8x8 X Series platform wins Network Innovation Award
The 8x8 X Series combines unified communications and contact center technologies into a single cloud-based platform.
TechTarget has named the 8x8 X Series its latest Network Innovation Award winner. A cloud-based unified communications as a service, or UCaaS, platform that combines unified communications and contact center technologies, the X Series gives service agents built-in access to valuable organizational knowledge and resources -- including enterprise employees with subject matter expertise -- allowing them to practice better, more efficient customer care.
The platform facilitates enterprise-wide collaboration, for example, federating messaging among more than 20 third-party applications -- allowing a Microsoft Teams user to seamlessly chat with a Slack or Cisco Webex Teams user from any device. It also supports persistent, topic-specific collaboration "rooms" that retain chat history as an ongoing, searchable resource.
8x8 Inc., based in San Jose, Calif., rolled out the multi-tiered subscription service in July 2018. Meghan Keough, vice president of product marketing, recently discussed the new platform. This interview has been lightly edited for length and clarity.
What's the high-level aim of the 8x8 X Series?
Meghan Keough: The goal is to provide organizations with one system of engagement -- for everything from voice, to video conferencing, to chat, to contact center -- and one system of intelligence that pulls together all of that communications data.
Having interactions -- whether they're between internal employees, between employees and customers, or between employees and suppliers -- in one place enables visibility across the organization. And that drives insights that lead to better business practices.
The X Series also brings the video and messaging capabilities we've all become accustomed to in our personal lives -- my five-year-old daughter is very accustomed to FaceTiming with her grandparents, for example -- to the business world. It enables a new speed of business.
On a related note, what problem does it solve?
Keough: When on-premises unified communications functionality is replicated in the cloud through multiple point solutions, the challenge is there's inefficiency from an end-user perspective.

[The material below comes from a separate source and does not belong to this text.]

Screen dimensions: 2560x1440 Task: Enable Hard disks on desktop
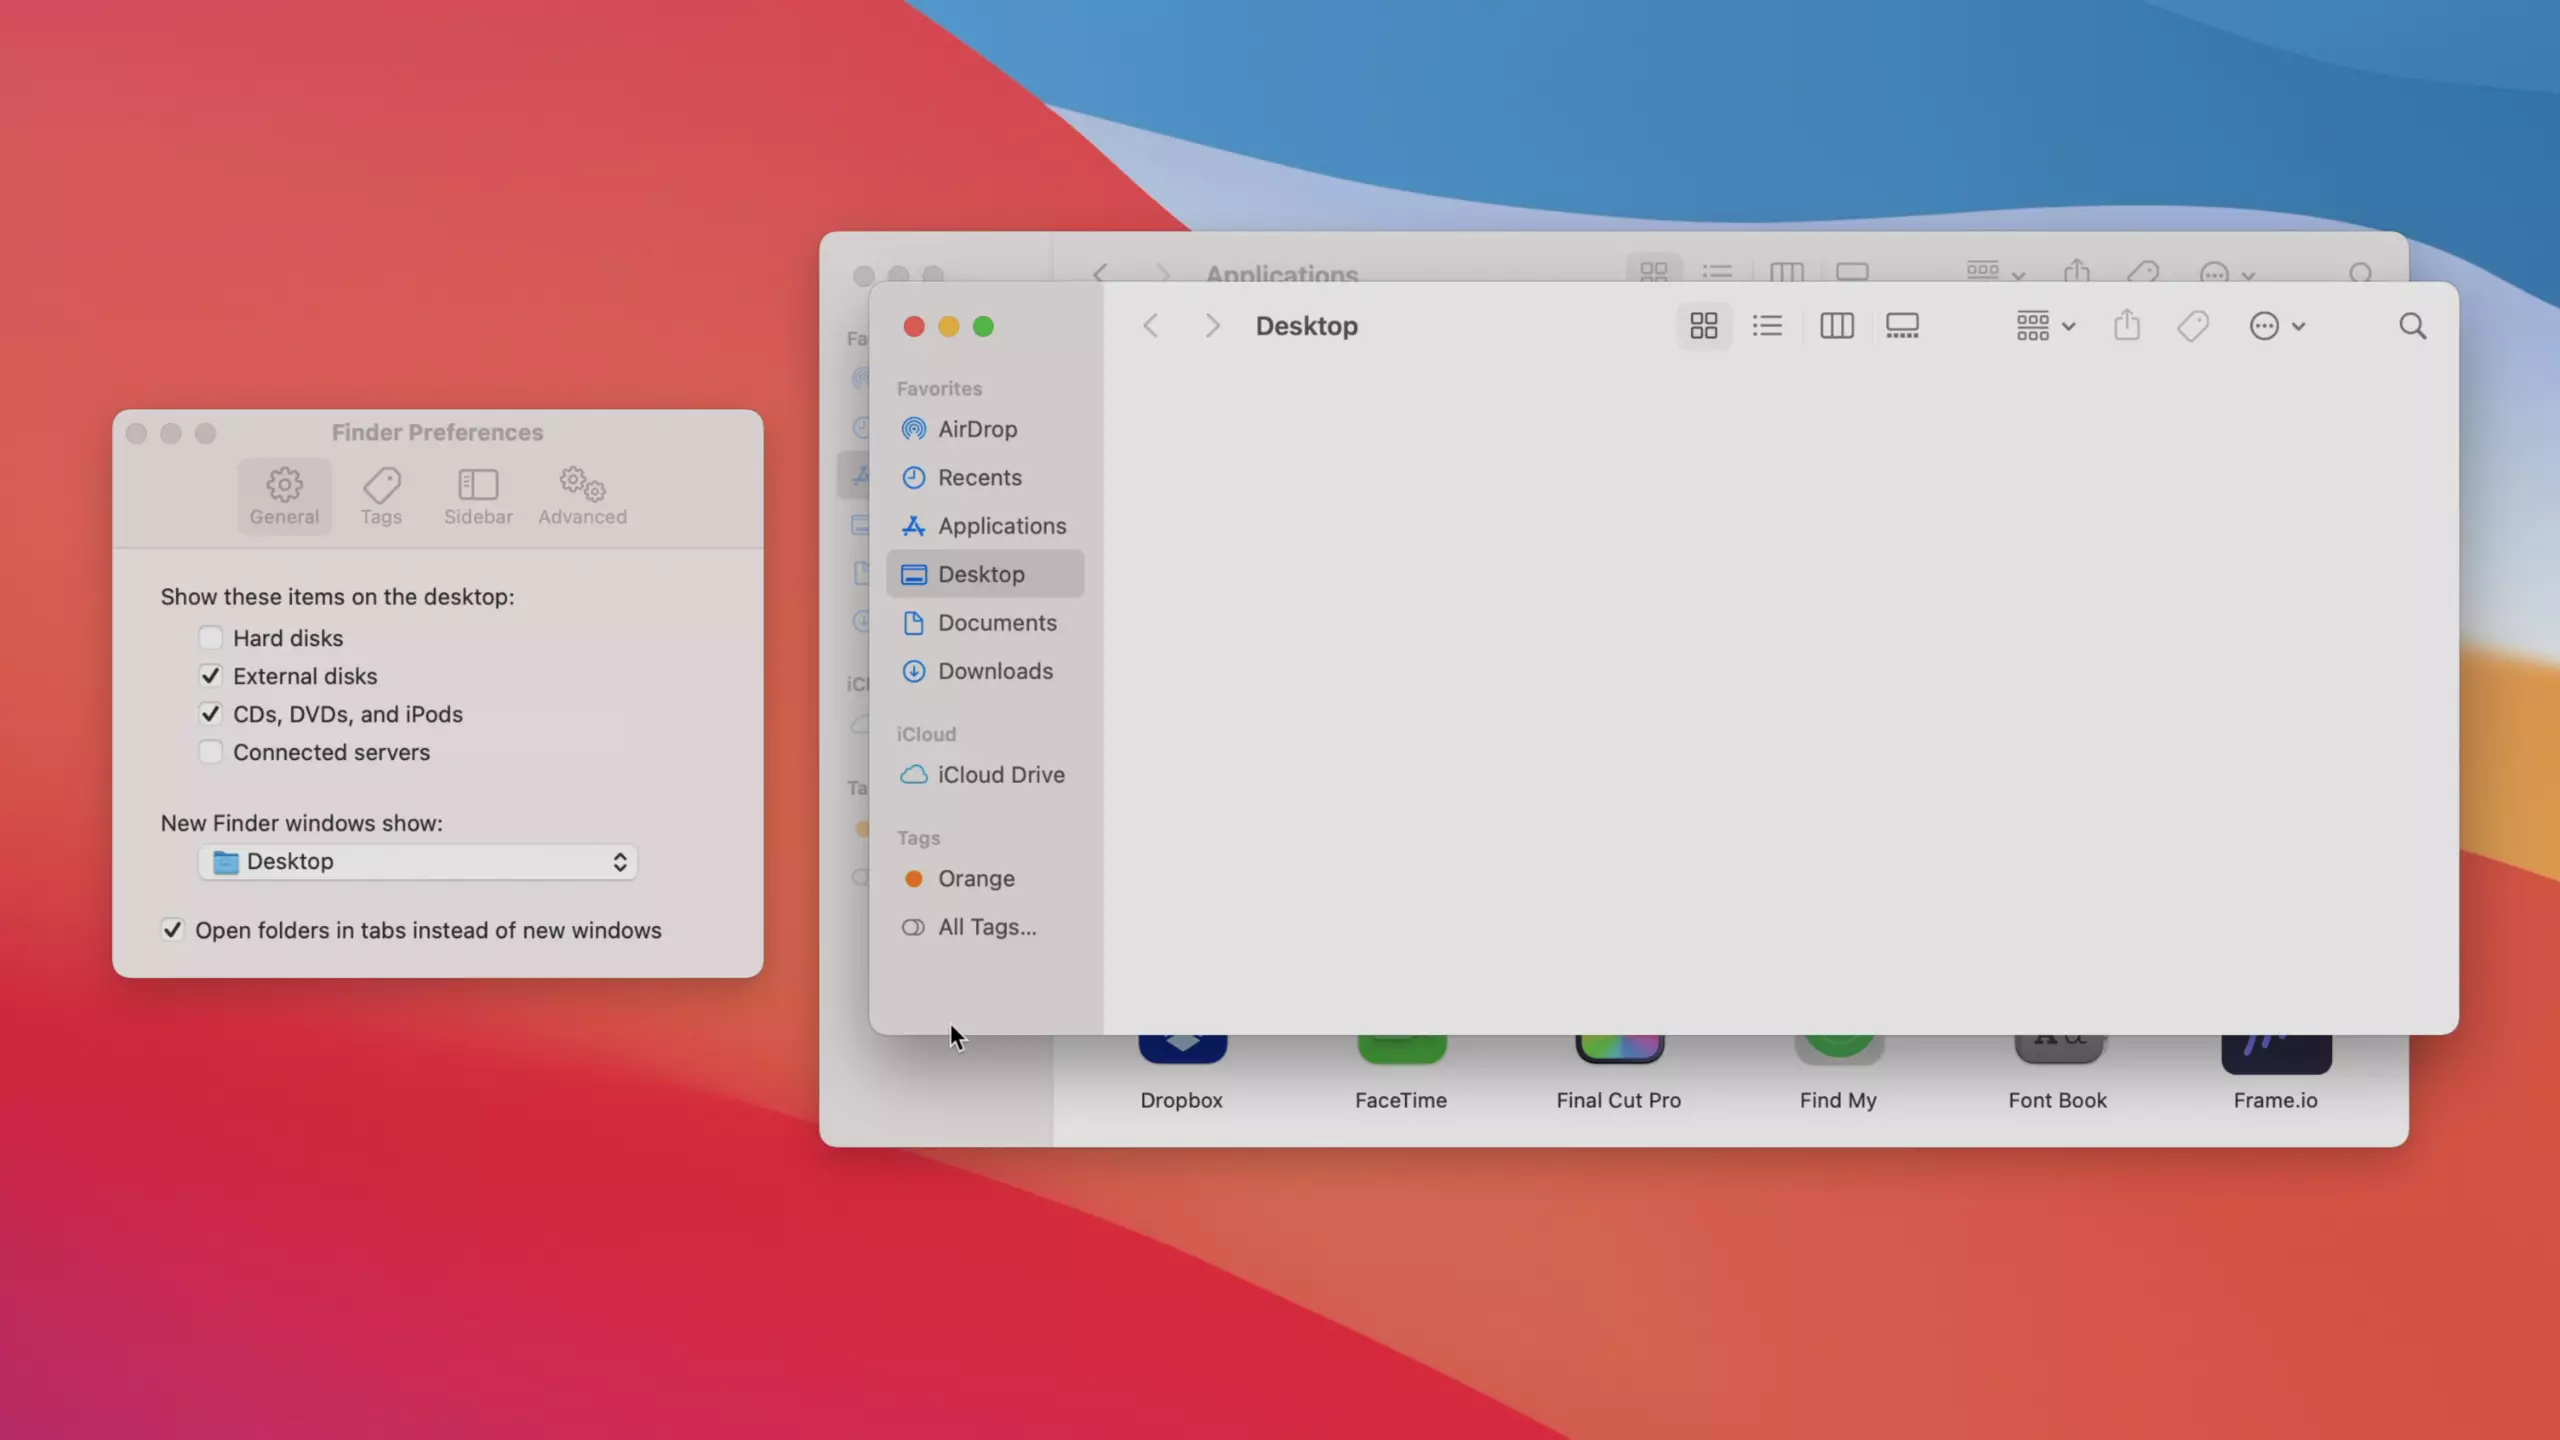coord(209,636)
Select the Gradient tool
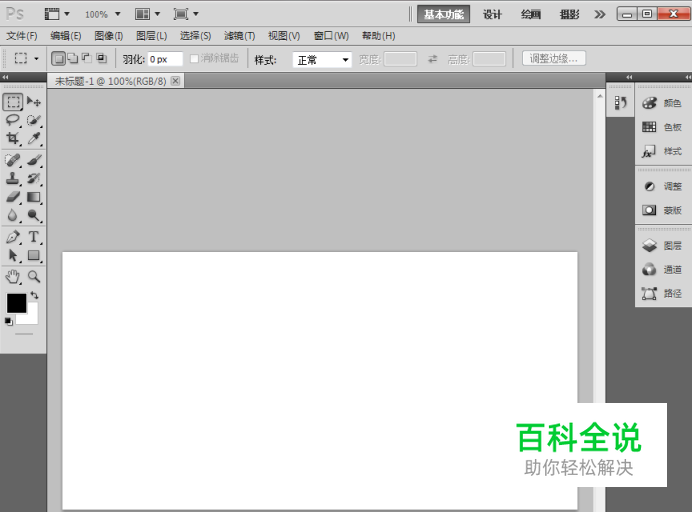692x512 pixels. coord(34,197)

Now, you're administering multiple applications in the cloud to do the same functions that you used to do through a single application in your on-premise world, and you have data insight inefficiencies because you have information stored in all these different applications.
That makes it difficult to understand an end-to-end customer journey -- for example, when a customer calls into your contact center and then is routed to a company subject matter expert to address their problem, or perhaps is transferred to a retail store location to complete a point-of-sale purchase. Those types of insights that span multiple touch-points aren't going to be available if you have multiple cloud services.
And so, X Series really represents what we're referring to as the 'third wave of cloud communication,' which is about bringing together voice, messaging and video capabilities onto a single platform to allow an end user to have just one application -- whether that's on their desktop, their laptop or their mobile device.
One of our customers, Regus, has the largest UCaaS deployment in the world, with over 50,000 users distributed globally. From an IT perspective, rolling out multiple point solutions at that scale becomes incredibly complex. But with X Series, you have just one application to administer globally for all of these different capabilities to support both the employee and customer experience.
Is the typical 8x8 X Series customer a large enterprise like Regus?
Keough: Our customers come in all different shapes and sizes -- the X Series is simple enough for the smallest organization and robust and global enough for the largest. We have tremendous depth in the retail space, certainly, and also count a number of manufacturers, high-tech organizations and financial services companies as customers.
What's an example of a specific real-world use case?
Keough: Another of our customers, [the dinnerware company] Lenox, replaced nine disparate on-premise applications with the X Series. During the holiday shopping season, when call volumes increase, support agents can now see the average wait-time on big screens in the contact center. If they see callers waiting too long, they can adjust the interactive voice response settings to offer a callback option and a customer loyalty discount. So, within less than 30 minutes, they're able to see a potential issue arising and make immediate changes to drive the type of customer experience that they want to deliver.
How do you see the role of artificial intelligence in the 8x8 X Series?
Keough: AI is obviously first about having access to the right data, which is a major driver of the X Series: getting all of this real-time interaction data in one place to inform how agents engage with customers and support first-call resolution. So, as a support agent is on the phone with a customer, we see the platform making recommendations in real-time -- looking through persistent team messaging rooms to find the most relevant and recent recommendations for answering a given question. An agent can access the collective organizational wisdom by finding the room where that topic is being discussed. Another machine learning use case is trend analysis, where the platform identifies a possible problem and alerts the team accordingly.